(Stored data)
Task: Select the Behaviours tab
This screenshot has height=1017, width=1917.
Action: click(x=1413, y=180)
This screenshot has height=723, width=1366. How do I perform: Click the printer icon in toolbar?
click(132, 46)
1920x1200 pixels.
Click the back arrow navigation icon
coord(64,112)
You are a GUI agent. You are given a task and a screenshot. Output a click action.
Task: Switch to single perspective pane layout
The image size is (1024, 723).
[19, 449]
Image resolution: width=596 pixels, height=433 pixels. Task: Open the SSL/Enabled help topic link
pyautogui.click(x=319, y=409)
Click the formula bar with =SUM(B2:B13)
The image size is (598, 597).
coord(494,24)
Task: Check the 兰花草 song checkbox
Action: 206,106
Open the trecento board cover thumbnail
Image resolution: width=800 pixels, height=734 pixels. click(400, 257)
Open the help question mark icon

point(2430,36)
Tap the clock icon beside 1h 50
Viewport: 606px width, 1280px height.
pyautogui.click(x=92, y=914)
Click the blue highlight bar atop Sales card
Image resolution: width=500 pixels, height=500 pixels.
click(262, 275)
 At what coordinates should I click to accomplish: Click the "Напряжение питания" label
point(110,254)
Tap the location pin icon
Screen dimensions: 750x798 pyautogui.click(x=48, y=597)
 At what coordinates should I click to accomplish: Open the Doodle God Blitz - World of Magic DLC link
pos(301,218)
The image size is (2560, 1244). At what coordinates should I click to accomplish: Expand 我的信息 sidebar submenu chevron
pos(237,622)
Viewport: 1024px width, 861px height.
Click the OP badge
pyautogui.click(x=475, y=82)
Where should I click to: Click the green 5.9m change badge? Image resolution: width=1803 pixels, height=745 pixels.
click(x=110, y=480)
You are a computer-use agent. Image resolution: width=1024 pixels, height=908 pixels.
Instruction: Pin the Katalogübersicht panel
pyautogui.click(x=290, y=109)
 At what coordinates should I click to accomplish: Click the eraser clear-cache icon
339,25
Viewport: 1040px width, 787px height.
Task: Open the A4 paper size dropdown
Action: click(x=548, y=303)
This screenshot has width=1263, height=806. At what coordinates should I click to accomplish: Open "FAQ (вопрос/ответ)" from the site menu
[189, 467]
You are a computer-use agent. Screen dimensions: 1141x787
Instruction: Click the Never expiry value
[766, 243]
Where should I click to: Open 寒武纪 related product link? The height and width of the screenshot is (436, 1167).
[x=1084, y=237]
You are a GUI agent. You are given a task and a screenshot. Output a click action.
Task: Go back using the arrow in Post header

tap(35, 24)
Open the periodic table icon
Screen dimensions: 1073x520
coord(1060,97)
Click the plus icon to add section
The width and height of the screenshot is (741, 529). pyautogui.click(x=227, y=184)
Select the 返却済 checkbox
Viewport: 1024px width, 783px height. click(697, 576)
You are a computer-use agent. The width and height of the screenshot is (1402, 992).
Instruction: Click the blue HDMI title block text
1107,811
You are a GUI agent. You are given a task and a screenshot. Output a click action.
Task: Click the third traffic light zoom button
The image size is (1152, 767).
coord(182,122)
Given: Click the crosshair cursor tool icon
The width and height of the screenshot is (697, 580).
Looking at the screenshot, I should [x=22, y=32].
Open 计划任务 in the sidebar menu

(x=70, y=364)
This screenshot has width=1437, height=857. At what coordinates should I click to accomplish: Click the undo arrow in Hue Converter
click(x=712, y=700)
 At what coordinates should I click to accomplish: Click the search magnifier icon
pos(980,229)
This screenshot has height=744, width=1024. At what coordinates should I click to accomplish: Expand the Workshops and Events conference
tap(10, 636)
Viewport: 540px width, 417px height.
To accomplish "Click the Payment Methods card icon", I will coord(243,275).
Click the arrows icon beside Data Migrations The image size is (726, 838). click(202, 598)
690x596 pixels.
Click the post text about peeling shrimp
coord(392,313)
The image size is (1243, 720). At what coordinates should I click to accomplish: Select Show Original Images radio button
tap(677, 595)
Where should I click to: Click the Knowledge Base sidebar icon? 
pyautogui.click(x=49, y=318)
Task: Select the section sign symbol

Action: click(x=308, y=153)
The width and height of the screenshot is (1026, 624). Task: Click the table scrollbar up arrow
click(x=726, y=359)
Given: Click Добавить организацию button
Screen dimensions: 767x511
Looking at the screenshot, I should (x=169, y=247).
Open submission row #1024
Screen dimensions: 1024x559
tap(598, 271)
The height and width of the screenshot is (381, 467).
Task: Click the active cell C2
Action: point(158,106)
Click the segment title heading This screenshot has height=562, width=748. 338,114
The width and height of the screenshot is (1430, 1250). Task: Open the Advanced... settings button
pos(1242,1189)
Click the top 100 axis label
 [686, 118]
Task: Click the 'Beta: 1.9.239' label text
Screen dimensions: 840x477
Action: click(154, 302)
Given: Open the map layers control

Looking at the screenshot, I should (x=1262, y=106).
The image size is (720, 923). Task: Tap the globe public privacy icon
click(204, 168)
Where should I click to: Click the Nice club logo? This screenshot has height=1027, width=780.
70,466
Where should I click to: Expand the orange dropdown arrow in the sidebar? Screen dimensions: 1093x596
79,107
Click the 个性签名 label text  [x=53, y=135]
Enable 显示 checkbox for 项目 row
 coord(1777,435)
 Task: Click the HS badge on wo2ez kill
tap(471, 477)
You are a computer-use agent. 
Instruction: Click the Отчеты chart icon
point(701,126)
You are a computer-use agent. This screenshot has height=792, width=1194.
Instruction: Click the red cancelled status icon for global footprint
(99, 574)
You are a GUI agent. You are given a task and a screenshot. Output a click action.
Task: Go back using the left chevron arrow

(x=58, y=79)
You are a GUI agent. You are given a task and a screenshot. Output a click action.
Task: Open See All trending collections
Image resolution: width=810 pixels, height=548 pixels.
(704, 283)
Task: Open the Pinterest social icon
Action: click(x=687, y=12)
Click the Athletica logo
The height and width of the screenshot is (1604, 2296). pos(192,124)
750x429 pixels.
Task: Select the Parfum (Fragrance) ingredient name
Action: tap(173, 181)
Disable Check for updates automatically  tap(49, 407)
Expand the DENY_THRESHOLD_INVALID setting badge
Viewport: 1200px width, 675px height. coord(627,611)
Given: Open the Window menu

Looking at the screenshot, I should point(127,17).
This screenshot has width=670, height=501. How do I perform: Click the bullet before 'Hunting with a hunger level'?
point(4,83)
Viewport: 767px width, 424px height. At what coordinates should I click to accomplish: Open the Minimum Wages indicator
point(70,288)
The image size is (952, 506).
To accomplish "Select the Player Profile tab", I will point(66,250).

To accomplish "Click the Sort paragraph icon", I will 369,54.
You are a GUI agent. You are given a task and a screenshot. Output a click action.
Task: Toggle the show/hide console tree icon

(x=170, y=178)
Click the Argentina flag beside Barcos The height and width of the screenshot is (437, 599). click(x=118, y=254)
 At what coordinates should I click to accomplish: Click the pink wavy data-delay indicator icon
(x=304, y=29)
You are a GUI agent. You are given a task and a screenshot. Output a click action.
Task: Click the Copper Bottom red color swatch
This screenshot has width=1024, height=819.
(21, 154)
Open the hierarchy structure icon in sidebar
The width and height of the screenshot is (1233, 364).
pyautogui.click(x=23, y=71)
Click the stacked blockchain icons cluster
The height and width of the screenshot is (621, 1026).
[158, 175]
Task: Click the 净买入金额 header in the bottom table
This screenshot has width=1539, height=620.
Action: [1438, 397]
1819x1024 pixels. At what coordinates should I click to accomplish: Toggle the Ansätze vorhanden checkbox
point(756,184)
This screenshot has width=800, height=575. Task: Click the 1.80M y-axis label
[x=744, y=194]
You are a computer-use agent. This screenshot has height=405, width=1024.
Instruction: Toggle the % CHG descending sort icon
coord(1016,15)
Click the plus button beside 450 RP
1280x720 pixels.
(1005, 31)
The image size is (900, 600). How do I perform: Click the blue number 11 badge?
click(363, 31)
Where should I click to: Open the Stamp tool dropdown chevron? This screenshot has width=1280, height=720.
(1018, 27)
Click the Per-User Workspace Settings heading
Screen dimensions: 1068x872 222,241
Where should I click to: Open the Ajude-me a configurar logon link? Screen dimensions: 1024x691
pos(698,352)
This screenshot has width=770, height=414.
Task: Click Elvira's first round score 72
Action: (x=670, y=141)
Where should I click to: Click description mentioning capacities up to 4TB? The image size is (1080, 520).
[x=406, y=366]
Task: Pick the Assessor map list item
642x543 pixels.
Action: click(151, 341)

• Exercise brief: Look above and repeat, character for character, the lines from the first one to the line with "Task: Switch to", counting both.

• Completed exercise:
Task: Select the Behaviours tab
This screenshot has height=1017, width=1917.
Action: click(x=1413, y=180)
This screenshot has height=723, width=1366. How do I perform: Click the printer icon in toolbar?
click(132, 46)
1920x1200 pixels.
Click the back arrow navigation icon
coord(64,112)
You are a GUI agent. You are given a task and a screenshot. Output a click action.
Task: Switch to single perspective pane layout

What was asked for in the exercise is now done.